**Supplied text**
● ● ● ●
Copilot Notebooks are getting a meaningful upgrade, and this one finally answers the question every Microsoft 365 Copilot user keeps asking: where did all my work go? If you have ever started a project in Copilot, generated a handful of drafts, pulled in a few files, then closed the tab and lost the thread, the new Notebooks experience in the Microsoft 365 Copilot app is built for exactly that pain. Microsoft is turning Copilot from a place where you ask one-off questions into a place where project work actually lives, in a lightweight, persistent workspace that stays in context.
This update is tracked under Microsoft 365 Roadmap ID 562662(opens in new window), and it rolls out to tenants with eligible licenses through June and July 2026.
What Are Copilot Notebooks in the Microsoft 365 Copilot App?
At a basic level, Copilot Notebooks bring three things together in one spot: your Copilot chats, the content Copilot generates for you, and the reference materials you want grounded in your work. Instead of treating every conversation as disposable, the Notebook keeps them connected so you can return tomorrow and pick up where you left off.
The important detail for admins is that this does not replace anything. The Notebooks experience in OneNote stays exactly as it is. The Copilot app simply gains its own Notebooks surface, and the two stay in sync. Content created from a Notebook, including Word documents, PowerPoint presentations, Excel spreadsheets, and Copilot Pages, stays associated with that Notebook so the project record stays whole.
Why Copilot Notebooks Matter for Your Tenant
Most Copilot adoption stalls at the same place: people use it like a smarter search box, ask one question, and move on. They never build a habit around it. Copilot Notebooks change the shape of that habit by giving each project a home. That is a small design choice with a big behavioral payoff, because a persistent workspace is what turns occasional use into daily use.
There is also a governance angle worth calling out. Because Copilot Notebooks run under your existing Microsoft 365 Copilot policies, there is no separate admin toggle and no new permission model to learn. Whatever data boundaries, sensitivity controls, and access rules you already enforce continue to apply. That is the same principle behind Microsoft’s broader enterprise data protection in Microsoft 365 Copilot(opens in new window), where prompts and responses stay inside your tenant’s protection scope.
Copilot Notebooks and OneNote Stay in Sync
This is the part that will generate the most questions, so it is worth being precise. Copilot Notebooks in the Copilot app and Copilot Notebooks in OneNote are kept in sync. You can open a Notebook in either experience and keep working without losing context. The entry point and any existing Notebook data you already have remain in place, so nobody loses content on day one. The catch is purely a naming one: two surfaces, same name, one synced experience. Set expectations early and the confusion evaporates.
How to Use Copilot Notebooks
Once the rollout reaches your tenant, getting started takes only a few steps:
- Sign in to the Microsoft 365 Copilot app on the web at microsoft365.com.
● ● ● ●
**Directions**
Can you pick up the article on Copilot Notebooks after its sign-in step and keep it going?

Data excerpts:
● ● ● ●
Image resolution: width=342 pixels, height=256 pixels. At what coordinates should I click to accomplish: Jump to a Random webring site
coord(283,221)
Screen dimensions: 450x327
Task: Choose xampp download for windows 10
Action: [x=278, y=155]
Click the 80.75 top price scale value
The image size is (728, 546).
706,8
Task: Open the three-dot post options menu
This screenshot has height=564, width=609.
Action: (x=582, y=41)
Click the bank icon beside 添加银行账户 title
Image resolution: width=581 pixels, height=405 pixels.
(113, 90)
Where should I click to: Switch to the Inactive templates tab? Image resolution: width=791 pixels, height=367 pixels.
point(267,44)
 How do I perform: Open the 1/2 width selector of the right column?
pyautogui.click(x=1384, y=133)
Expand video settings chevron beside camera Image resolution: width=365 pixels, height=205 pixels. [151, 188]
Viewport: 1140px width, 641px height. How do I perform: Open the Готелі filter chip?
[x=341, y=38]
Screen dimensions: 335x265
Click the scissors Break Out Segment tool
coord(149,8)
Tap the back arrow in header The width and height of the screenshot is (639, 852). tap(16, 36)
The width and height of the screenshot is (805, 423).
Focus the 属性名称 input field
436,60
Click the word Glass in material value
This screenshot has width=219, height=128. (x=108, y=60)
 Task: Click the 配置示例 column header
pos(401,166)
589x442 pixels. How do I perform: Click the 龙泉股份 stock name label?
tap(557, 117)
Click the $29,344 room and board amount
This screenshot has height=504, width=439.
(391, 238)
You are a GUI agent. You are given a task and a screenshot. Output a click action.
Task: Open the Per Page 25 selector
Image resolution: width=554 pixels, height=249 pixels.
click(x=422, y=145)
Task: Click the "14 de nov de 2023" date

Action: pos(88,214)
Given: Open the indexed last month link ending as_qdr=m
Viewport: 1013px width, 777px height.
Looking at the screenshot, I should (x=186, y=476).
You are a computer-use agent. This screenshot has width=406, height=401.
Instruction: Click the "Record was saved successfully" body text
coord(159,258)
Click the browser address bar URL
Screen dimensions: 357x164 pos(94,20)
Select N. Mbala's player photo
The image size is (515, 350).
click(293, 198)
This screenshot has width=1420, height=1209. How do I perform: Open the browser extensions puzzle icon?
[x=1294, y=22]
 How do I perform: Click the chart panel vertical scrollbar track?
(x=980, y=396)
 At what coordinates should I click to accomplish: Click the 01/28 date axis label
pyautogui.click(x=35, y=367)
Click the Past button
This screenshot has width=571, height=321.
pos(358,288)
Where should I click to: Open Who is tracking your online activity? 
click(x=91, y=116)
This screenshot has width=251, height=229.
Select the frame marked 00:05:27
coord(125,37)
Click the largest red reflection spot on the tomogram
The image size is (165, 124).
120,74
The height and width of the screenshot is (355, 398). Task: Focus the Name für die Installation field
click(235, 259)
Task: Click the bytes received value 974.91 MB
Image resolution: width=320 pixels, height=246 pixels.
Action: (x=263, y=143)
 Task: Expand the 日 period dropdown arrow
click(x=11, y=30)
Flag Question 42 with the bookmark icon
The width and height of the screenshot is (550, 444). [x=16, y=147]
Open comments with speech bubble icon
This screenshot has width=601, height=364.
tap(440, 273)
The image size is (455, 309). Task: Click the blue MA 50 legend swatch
● ● ● ●
**Result of the task**
- In the left navigation, select Notebooks to expand the list, then select All notebooks.
- Select New notebook and give it a name that maps to your project.
- Under references, add the chats, files, meeting notes, sites, and links you want Copilot to ground its answers in. You can upload files, pull from OneDrive, or drag and drop.
- Start prompting. Ask Copilot to summarize everything in the Notebook, surface key themes, or draft something new based only on the content you collected.
Because references update as your project evolves, the answers you get stay tied to the materials that matter rather than the whole tenant. Microsoft’s own walkthrough in Get started with Microsoft 365 Copilot Notebooks(opens in new window) covers the reference and sharing options in more depth.
Rollout Schedule
| Phase | Begins | Expected complete |
|---|---|---|
| Public Preview (Worldwide) | mid-June 2026 | early July 2026 |
| General Availability (Worldwide) | early July 2026 | late July 2026 |
According to Microsoft, this should be rolling out around mid-June 2026 for Preview and early July 2026 for General Availability. No admin action is required to enable it, and Microsoft has said it will update the original post with new documentation before rollout.
Licensing for Copilot Notebooks
The license story is simple. Copilot Notebooks in the Microsoft 365 Copilot app are available to users with a Microsoft 365 Copilot (Premium) license. If a user does not hold that license, they will not see the Notebooks surface in the Copilot app. There is no separate add-on or admin entitlement specific to this feature, and the experience is on by default for eligible users once rollout reaches the tenant.
If you are still mapping out who in your organization should hold a Copilot license, this is a good moment to revisit that plan, because Notebooks make the license noticeably more valuable for project-heavy roles.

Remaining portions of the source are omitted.